Six heures de stationnement en plein centre de Paris coûtent 24 €. Le même créneau, un dimanche, coûte zéro. Entre les deux, un écart que beaucoup d’automobilistes paient sans savoir qu’il existait un moyen légal de ne pas le payer, et une série de bons plans qui circulent encore alors qu’ils ont disparu depuis octobre 2021. Voici les créneaux de stationnement gratuit à Paris qui tiennent encore en 2026, ceux qui n’existent plus, et ce que coûte exactement une erreur de créneau.

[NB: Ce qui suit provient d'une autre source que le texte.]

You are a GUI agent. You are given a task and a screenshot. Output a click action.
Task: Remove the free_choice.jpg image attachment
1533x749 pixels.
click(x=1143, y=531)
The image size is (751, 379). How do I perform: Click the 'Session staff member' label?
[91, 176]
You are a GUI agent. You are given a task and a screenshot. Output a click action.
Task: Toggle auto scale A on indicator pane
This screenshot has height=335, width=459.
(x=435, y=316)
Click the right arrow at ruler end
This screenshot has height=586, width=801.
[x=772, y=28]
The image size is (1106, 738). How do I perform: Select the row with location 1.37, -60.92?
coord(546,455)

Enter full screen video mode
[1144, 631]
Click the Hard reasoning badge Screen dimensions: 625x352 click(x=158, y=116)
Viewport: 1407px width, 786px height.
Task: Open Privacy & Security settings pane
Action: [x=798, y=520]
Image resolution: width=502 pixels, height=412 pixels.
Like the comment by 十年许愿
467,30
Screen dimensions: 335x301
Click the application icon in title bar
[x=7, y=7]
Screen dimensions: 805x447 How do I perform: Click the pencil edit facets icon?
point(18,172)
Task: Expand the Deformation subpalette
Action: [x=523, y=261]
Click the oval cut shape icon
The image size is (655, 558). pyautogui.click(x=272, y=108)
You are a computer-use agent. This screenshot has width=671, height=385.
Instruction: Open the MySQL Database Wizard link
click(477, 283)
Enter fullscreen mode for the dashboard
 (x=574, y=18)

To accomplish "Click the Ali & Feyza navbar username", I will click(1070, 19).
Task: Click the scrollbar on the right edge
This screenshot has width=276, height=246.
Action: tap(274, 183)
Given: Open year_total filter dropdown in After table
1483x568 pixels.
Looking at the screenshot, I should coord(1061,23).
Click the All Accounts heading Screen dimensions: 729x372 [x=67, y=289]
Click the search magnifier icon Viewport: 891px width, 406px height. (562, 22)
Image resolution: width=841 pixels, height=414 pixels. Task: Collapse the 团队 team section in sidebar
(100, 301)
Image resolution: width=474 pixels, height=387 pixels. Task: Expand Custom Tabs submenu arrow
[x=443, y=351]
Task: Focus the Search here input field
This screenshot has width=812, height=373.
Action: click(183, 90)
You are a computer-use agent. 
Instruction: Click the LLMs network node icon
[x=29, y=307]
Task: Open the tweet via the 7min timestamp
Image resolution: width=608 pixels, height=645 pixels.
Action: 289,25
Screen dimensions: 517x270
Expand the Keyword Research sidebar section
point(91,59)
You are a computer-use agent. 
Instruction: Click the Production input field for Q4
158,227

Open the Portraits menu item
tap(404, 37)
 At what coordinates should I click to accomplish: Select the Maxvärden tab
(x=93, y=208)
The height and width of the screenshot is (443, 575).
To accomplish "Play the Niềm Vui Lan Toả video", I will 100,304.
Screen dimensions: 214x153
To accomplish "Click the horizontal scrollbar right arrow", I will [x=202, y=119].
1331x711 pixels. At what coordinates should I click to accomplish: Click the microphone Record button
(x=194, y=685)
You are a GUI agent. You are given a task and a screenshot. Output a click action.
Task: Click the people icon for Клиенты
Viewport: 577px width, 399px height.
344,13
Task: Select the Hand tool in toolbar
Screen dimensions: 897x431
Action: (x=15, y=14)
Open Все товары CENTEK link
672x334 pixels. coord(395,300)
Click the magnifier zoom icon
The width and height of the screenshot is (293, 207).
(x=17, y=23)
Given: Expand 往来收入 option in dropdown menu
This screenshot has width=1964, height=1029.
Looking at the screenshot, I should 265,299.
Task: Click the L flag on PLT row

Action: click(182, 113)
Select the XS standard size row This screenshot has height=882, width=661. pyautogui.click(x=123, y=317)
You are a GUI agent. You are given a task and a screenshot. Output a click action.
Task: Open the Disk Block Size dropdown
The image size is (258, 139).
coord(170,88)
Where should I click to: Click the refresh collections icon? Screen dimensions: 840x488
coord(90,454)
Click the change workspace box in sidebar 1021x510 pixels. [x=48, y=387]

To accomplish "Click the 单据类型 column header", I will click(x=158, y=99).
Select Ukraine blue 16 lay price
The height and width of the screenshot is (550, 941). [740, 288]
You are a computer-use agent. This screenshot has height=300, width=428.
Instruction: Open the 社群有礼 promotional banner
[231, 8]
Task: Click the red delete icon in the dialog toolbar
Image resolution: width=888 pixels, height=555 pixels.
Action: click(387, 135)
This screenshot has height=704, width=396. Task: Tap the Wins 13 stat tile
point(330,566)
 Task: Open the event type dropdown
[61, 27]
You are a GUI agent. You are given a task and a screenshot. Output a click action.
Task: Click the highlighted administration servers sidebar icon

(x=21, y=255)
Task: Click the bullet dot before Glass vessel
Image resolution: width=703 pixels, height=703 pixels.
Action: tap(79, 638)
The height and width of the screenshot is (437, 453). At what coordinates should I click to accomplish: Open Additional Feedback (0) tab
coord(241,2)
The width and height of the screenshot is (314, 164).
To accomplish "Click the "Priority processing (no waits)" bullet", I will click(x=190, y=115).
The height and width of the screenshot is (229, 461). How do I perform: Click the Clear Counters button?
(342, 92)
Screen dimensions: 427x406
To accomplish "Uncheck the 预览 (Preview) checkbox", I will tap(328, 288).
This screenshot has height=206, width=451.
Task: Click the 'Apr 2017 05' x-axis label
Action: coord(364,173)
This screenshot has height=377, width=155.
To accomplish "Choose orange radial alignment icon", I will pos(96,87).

Le dimanche et les jours fériés, août compris

C’est la règle la plus large et la moins connue dans le détail. Le stationnement de surface est payant du lundi au samedi de 9 h à 20 h, hors dimanches et jours fériés, y compris au mois d’août. Tous les dimanches de l’année sont donc gratuits, sans exception d’arrondissement, et le 15 août l’est également puisqu’il s’agit d’un jour férié.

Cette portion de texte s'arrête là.